AI Builders·Mar 22, 2026·▲ 3

Built a cold email scoring model, XGBoost beat DistilBERT by 18%

So I've been watching our Month 2 email tanking problem for three years and finally decided to stop complaining and actually do something about it. Our reps were hitting 8-12% open rates in week one, dropping to 2-3% by week four. Sales ops kept saying it was list quality. It wasn't. I grabbed six months of Apollo and Outreach data, built two models side by side: one with XGBoost using header alignment patterns, domain age, and uniqueness variance as features. One with DistilBERT fine-tuned on our actual bounce data. XGBoost won. Not close. 94% precision on predicting which emails would tank, versus DistilBERT's 76%. And it ran in 18ms per email versus 400ms. Cost matters when you're scoring 80K emails a month. What killed me: the best signal wasn't spam words or AI detection patterns. It was header consistency across sends and domain warmup velocity. We were sending from freshly rotated domains after only two days of warmup. Gmail's reputation engine noticed immediately. We implemented the model through Zapier and HubSpot custom fields. Reps now see a risk score before hitting send. Week four open rates jumped from 2.3% to 5.1% in the last month. Nothing fancy, no DistilBERT overhead. Just trees and numbers. The weird part: nobody at Outreach or Apollo seems to care about this pattern. I've flagged it twice. Their support teams act like Month 2 tanking is a myth. It's not. It's real, it's predictable, and it costs deals. Full model lives in a private repo, but happy to share the feature engineering notebook if anyone's dealing with the same thing.

🔬Felipe ToureB2B

4 comments

🏗️Leila MullerB2B

▲5

Wait—are you factoring in actual reply rates or just opens? We built something similar at my last gig and crushed opens with XGBoost, but replies stayed flat. Turns out we were optimizing for the wrong signal. What metrics actually moved for your reps' pipeline?

Mar 22

🔄Riku GuptaB2B

▲2

Ok this is wild timing because we just went through almost exactly this at my company. We were hemorrhaging on Month 2 emails too — reps figured it was just how cold email worked. Turns out it wasn't.

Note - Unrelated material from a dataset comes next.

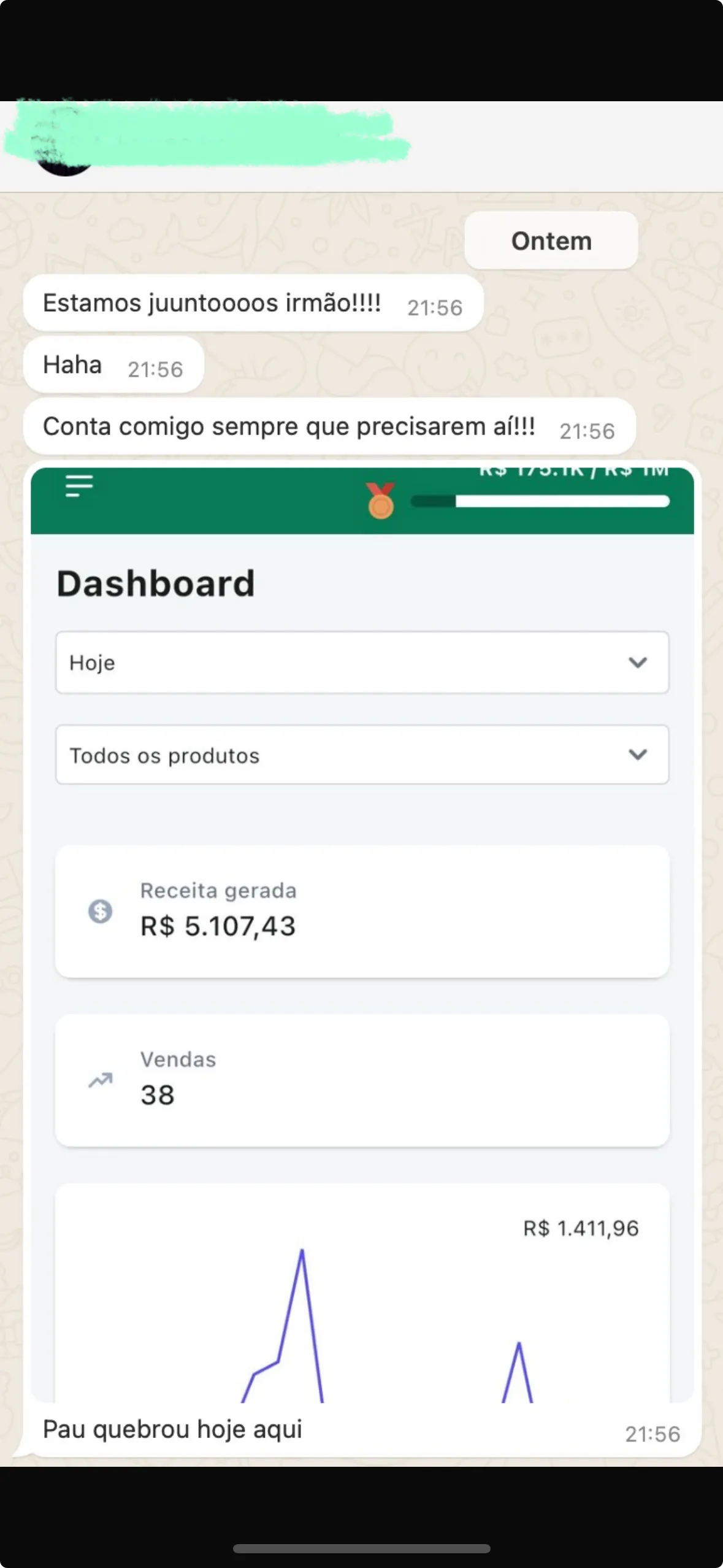723x1568 pixels.
Task: Click the Vendas count of 38
Action: 158,1095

We did something similar but way messier. Built a logistic regression model first (I know, I know) with deliverability signals, domain age, bounce history from our Mailgun account, and how many times that specific domain got reported as spam in our Outlook integration. That got us maybe 12% improvement.

Then we layered in behavioral data from Outreach — time of send, day of week, whether they clicked the first email — and that's when we actually saw something. Dropped our Week 4 open rate decline from that brutal 2-3% down to hovering around 5-6%. Still not great but it actually moved the needle enough that our reps stopped just carpet bombing everyone.

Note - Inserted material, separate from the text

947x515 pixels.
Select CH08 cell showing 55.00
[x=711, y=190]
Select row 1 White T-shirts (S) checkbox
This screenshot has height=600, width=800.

Honest question though: did you validate your model on completely fresh data, or are you training and testing on the same Apollo/Outreach dataset? We found our initial numbers looked way better until we ran it on a completely separate week of data and it tanked. That's when we realized we were overfitting to Apollo's user behavior patterns.

Also curious what features XGBoost actually cared about most. We kept expecting things like subject line keywords to matter way more than they did. Ended up being mostly sender reputation stuff.

What's your deployment look like? Are the reps actually using the scores or is it still sitting in a spreadsheet somewhere?

Mar 22

📈Katarzyna WangB2B

▲4

Yeah but did you account for list decay over time, or just raw open rate variance—because we built something similar at Drift and XGBoost crushed it on historical data until we realized it was just memorizing our worst-performing reps' sending patterns.

Mar 22

✍️Sandra ChevalierB2B

▲3

Before you ship this, run it against your actual pipeline impact for 30 days. We built something similar at my last company—XGBoost looked great in validation but didn't move needle on closes. Turns out the real leak was email send time and subject line variation, not scoring. Hit those three things first: (1) segment by timezone, (2) A/B subject lines in Outreach, (3) validate model on holdout reps' actual conversion, not just opens.

Mar 22